-- Task --
Determine how many lines of this material contain "computer". Give only the number.

-- Extracted entries --
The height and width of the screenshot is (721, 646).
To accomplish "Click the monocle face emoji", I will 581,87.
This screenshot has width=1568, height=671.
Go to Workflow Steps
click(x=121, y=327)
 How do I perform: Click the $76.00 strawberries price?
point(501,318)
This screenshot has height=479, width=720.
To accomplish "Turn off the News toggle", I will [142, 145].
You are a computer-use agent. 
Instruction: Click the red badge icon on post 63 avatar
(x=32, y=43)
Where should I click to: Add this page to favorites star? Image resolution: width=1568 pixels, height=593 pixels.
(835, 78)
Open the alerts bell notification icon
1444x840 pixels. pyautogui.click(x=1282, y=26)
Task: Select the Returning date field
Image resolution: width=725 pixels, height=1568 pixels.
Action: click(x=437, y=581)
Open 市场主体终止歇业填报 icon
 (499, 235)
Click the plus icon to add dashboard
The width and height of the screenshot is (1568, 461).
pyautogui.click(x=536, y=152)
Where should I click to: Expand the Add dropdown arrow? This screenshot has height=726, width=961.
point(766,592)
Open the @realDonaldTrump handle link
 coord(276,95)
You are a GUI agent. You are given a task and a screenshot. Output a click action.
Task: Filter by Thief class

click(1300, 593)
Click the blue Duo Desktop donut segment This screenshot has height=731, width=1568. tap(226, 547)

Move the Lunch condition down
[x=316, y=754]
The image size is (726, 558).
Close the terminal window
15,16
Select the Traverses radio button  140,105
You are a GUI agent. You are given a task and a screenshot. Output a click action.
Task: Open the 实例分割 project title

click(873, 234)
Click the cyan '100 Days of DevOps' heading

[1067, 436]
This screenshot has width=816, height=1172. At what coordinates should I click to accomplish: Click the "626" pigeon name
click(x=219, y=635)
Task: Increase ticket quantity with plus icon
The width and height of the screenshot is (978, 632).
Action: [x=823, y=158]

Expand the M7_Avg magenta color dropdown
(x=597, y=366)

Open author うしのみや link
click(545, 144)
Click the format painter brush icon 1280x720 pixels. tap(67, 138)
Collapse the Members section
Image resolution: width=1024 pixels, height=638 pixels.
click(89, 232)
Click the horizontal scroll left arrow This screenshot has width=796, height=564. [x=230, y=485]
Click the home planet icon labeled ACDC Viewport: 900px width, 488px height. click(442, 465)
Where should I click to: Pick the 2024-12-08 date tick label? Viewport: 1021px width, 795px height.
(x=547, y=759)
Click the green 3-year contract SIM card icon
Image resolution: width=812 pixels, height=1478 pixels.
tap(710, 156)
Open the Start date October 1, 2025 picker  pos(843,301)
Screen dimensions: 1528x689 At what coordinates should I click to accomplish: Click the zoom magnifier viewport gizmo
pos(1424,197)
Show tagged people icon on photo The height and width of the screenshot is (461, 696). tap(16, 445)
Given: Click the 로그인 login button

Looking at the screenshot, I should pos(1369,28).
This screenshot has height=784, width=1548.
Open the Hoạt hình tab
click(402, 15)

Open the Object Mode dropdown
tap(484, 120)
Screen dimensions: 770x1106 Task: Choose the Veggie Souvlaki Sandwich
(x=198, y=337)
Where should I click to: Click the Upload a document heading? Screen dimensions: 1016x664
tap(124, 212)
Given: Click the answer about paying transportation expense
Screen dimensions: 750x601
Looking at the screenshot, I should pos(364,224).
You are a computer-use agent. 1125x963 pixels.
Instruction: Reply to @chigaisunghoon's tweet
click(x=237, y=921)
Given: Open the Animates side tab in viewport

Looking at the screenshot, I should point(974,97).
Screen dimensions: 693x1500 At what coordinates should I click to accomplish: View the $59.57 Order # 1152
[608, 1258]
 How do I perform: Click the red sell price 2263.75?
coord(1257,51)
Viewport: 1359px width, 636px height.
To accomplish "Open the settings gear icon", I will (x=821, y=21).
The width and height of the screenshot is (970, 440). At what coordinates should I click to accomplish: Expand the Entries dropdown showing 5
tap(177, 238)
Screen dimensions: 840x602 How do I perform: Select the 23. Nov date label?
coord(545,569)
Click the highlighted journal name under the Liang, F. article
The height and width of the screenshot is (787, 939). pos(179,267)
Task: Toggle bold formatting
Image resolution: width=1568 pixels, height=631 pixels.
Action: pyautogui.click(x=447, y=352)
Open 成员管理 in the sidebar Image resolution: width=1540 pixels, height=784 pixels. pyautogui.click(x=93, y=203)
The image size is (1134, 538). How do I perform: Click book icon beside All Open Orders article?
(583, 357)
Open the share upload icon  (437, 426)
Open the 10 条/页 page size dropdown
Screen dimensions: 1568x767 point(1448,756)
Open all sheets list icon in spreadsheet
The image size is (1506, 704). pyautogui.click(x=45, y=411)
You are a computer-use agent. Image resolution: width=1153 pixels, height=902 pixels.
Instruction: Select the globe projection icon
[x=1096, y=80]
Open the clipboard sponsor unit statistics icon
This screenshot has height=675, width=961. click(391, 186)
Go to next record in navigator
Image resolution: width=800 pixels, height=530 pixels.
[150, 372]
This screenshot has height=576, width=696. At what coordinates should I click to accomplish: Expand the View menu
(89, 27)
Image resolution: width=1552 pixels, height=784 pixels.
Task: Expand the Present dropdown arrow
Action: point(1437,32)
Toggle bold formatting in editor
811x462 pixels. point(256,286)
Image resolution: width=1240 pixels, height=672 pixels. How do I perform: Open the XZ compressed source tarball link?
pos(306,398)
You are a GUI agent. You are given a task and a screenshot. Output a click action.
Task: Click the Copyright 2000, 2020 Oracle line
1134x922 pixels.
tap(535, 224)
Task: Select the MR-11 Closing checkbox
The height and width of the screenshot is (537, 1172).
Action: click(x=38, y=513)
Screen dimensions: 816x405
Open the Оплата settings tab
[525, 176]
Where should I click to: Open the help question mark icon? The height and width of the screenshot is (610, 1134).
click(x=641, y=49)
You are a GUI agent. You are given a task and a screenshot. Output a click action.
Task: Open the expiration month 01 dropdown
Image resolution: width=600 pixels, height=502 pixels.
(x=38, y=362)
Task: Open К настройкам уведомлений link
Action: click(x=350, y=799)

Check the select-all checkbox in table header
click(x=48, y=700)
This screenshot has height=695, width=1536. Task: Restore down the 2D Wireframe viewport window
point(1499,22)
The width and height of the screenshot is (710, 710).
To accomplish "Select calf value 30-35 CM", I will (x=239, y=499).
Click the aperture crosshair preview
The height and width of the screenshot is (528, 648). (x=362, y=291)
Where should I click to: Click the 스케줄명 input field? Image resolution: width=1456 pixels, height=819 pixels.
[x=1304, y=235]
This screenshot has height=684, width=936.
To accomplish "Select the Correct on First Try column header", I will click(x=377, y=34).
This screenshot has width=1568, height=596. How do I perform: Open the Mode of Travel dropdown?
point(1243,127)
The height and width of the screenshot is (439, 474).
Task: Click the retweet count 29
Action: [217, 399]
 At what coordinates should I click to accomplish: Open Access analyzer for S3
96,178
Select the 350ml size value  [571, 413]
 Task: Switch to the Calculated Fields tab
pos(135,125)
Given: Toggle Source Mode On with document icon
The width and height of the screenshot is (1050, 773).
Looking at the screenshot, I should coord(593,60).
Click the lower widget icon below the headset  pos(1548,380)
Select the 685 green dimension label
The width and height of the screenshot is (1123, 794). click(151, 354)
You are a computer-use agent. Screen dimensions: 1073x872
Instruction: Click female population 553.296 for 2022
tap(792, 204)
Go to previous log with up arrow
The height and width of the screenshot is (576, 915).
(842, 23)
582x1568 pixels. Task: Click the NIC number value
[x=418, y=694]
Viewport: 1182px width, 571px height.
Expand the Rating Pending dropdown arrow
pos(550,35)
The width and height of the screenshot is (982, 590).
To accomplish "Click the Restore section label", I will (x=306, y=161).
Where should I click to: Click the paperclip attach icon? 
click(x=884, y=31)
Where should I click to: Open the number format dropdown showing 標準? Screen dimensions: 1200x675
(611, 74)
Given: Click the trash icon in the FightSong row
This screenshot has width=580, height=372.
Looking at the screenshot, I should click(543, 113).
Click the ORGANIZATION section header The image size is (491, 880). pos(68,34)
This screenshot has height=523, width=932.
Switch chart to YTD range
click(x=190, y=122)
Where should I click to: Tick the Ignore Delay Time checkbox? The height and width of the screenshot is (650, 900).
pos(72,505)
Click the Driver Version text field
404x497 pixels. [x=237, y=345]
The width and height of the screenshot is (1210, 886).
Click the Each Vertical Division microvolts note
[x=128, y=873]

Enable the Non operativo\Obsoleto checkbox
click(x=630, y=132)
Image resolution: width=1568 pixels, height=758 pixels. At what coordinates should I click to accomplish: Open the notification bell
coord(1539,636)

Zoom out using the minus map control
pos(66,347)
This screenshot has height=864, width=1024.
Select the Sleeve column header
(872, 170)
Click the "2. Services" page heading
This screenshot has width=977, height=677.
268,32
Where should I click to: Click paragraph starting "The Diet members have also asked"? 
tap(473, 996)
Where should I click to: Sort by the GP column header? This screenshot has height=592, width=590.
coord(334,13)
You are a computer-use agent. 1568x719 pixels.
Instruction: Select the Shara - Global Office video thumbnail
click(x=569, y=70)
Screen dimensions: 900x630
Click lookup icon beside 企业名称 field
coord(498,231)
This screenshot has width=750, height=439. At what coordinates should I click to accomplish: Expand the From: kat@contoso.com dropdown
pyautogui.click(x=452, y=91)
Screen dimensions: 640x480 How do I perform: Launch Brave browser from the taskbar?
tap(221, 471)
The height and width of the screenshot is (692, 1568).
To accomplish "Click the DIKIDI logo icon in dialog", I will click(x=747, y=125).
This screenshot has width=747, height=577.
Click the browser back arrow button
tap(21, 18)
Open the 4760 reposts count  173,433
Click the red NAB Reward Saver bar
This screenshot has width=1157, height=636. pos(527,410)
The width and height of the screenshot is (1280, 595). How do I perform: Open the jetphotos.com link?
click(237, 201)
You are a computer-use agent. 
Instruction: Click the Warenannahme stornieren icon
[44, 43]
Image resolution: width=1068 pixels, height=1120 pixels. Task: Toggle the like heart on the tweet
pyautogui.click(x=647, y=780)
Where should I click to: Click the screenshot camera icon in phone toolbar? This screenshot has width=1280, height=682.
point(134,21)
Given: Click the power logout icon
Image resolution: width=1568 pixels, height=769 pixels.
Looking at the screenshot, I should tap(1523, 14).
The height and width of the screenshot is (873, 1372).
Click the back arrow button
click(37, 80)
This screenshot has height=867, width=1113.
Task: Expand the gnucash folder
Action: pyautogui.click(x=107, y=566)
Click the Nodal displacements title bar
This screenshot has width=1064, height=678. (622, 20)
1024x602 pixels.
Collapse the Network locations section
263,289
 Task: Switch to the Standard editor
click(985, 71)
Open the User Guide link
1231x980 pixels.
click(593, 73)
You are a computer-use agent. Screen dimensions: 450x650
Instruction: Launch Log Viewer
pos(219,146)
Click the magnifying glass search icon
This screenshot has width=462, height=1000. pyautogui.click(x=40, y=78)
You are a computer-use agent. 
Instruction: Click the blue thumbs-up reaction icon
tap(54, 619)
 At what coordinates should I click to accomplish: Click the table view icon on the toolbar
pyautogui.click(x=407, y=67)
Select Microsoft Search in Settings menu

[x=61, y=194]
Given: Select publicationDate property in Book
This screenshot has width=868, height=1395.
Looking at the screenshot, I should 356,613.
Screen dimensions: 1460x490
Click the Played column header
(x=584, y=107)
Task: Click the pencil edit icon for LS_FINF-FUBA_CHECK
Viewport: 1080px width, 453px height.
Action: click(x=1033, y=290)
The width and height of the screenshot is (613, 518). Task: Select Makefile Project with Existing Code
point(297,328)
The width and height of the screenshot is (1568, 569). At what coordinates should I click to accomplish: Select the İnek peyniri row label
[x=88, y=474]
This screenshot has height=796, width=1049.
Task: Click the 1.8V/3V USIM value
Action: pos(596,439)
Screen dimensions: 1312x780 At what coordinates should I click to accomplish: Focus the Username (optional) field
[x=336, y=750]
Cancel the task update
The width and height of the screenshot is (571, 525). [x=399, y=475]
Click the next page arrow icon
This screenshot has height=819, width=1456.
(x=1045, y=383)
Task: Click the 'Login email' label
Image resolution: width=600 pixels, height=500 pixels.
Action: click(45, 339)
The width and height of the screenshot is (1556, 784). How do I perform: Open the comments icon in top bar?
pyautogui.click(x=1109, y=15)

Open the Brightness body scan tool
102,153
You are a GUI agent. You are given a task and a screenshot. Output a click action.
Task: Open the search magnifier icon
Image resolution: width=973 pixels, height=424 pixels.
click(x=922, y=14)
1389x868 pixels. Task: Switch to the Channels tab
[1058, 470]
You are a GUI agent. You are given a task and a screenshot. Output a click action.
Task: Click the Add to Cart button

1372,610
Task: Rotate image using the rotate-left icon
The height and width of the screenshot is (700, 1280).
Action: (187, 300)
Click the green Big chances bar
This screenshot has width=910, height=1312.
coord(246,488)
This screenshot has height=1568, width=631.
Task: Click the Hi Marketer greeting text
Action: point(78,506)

-- Solution to this problem --
8